• _ACTIVITY_
Write out the line that contains "The width and height of the screenshot is (355, 267)." and every line after it through the end of the entries, exactly as given and with no other lines.

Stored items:
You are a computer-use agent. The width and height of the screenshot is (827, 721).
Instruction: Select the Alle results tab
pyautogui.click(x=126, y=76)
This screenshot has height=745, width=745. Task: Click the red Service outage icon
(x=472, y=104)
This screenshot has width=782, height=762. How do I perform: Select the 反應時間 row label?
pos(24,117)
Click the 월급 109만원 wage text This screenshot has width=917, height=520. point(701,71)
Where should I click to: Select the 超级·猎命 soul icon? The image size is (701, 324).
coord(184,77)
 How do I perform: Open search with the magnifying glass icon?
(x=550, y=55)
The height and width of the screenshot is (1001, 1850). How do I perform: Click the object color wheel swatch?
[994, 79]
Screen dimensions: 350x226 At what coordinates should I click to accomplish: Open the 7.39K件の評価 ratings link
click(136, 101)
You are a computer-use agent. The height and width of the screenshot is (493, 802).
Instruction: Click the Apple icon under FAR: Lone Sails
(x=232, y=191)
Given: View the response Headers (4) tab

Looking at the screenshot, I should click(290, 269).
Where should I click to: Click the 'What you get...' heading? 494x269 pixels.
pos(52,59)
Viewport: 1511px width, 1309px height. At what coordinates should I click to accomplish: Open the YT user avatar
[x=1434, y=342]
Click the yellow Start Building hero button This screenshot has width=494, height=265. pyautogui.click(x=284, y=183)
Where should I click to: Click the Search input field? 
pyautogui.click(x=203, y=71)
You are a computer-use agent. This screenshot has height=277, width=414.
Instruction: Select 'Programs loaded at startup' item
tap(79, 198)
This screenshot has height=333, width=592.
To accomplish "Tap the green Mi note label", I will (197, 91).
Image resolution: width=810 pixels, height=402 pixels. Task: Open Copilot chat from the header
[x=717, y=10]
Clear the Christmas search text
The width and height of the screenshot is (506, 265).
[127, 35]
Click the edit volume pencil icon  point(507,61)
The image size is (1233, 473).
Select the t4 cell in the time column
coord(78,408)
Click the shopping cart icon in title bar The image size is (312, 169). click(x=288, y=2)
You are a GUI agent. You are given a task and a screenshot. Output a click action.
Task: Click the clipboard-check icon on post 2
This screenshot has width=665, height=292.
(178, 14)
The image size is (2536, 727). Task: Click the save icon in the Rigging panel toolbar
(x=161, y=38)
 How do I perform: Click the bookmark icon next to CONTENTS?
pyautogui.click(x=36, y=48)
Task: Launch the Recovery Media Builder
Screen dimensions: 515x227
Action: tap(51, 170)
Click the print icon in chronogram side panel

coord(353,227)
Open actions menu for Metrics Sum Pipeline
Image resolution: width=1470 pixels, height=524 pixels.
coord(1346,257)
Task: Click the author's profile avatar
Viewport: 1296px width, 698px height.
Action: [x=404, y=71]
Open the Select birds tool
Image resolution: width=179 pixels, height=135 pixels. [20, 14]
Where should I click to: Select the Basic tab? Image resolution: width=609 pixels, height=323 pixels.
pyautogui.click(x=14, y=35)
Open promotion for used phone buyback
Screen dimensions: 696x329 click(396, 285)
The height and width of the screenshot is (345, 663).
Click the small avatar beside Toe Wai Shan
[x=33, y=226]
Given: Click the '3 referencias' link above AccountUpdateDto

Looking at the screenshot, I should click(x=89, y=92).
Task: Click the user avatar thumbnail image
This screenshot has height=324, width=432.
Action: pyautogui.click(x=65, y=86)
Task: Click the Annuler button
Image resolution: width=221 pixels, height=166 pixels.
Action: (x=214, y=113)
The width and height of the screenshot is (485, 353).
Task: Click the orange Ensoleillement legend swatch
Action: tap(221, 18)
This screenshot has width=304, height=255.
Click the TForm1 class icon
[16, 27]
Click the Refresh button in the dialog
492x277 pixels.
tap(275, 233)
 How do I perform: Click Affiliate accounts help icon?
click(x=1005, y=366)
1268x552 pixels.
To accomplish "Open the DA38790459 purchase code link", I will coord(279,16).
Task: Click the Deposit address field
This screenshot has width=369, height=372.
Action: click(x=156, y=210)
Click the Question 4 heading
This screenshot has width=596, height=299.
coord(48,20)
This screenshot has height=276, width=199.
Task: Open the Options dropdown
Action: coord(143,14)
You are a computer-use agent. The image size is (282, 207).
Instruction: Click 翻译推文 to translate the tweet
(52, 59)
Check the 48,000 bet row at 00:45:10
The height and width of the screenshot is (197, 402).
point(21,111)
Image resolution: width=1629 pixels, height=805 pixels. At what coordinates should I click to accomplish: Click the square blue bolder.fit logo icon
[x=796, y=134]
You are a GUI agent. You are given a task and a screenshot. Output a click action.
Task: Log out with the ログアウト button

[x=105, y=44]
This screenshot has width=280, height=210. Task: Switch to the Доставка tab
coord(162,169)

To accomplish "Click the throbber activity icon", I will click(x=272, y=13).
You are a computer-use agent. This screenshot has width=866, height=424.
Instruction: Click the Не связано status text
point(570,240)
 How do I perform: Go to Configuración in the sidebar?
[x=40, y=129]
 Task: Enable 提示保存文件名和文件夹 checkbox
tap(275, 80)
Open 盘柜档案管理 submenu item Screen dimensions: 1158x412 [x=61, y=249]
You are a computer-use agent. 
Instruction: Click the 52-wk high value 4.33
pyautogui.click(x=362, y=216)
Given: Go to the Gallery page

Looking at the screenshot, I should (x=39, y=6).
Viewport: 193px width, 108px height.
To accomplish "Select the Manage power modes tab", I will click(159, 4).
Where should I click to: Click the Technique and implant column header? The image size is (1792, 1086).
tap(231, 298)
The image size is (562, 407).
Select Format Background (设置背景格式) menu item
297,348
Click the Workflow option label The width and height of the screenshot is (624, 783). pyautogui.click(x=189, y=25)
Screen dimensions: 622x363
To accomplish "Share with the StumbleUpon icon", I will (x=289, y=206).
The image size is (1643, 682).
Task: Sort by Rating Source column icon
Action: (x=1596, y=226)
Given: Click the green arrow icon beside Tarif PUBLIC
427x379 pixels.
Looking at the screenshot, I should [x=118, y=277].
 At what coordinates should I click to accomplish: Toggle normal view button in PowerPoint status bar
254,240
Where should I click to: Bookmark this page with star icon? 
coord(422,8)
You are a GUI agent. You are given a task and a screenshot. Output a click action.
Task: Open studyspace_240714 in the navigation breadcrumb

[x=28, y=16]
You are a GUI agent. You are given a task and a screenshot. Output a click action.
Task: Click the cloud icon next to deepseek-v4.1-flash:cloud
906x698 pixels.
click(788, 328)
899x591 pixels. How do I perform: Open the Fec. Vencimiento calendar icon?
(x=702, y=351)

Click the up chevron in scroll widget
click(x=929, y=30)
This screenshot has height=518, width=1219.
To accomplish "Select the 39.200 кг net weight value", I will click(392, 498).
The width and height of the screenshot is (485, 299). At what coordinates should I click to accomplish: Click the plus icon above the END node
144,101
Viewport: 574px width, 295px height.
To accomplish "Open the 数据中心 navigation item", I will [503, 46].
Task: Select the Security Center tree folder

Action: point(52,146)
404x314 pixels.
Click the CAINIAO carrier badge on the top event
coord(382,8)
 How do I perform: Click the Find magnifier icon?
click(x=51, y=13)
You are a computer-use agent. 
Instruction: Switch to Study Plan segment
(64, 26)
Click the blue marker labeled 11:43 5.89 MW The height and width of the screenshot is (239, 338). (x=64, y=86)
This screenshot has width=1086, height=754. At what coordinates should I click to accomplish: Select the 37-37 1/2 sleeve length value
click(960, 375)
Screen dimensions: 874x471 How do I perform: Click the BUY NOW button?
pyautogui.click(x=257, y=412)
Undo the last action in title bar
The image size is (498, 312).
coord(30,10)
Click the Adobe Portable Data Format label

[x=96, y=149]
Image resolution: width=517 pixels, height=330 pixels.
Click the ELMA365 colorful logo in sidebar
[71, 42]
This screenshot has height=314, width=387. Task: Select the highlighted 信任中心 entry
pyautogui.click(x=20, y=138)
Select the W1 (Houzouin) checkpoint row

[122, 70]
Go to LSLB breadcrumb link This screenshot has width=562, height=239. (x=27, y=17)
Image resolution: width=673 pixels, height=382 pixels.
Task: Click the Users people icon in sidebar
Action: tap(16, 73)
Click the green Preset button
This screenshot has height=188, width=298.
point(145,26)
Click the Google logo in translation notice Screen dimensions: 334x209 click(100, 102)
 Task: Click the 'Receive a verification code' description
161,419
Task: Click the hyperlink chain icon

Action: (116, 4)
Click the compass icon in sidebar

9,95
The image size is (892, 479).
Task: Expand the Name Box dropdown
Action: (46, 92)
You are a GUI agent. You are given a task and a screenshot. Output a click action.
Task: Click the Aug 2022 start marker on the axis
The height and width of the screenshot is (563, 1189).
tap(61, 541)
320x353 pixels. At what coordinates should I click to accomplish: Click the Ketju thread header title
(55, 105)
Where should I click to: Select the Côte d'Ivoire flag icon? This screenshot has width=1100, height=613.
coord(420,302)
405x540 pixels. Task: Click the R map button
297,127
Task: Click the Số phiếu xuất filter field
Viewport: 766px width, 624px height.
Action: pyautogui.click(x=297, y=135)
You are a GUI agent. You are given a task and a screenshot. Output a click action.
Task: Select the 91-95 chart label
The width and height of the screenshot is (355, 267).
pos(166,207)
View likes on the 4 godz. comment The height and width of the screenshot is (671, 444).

• _YOUR RESPONSE_
The width and height of the screenshot is (355, 267).
pos(166,207)
View likes on the 4 godz. comment The height and width of the screenshot is (671, 444).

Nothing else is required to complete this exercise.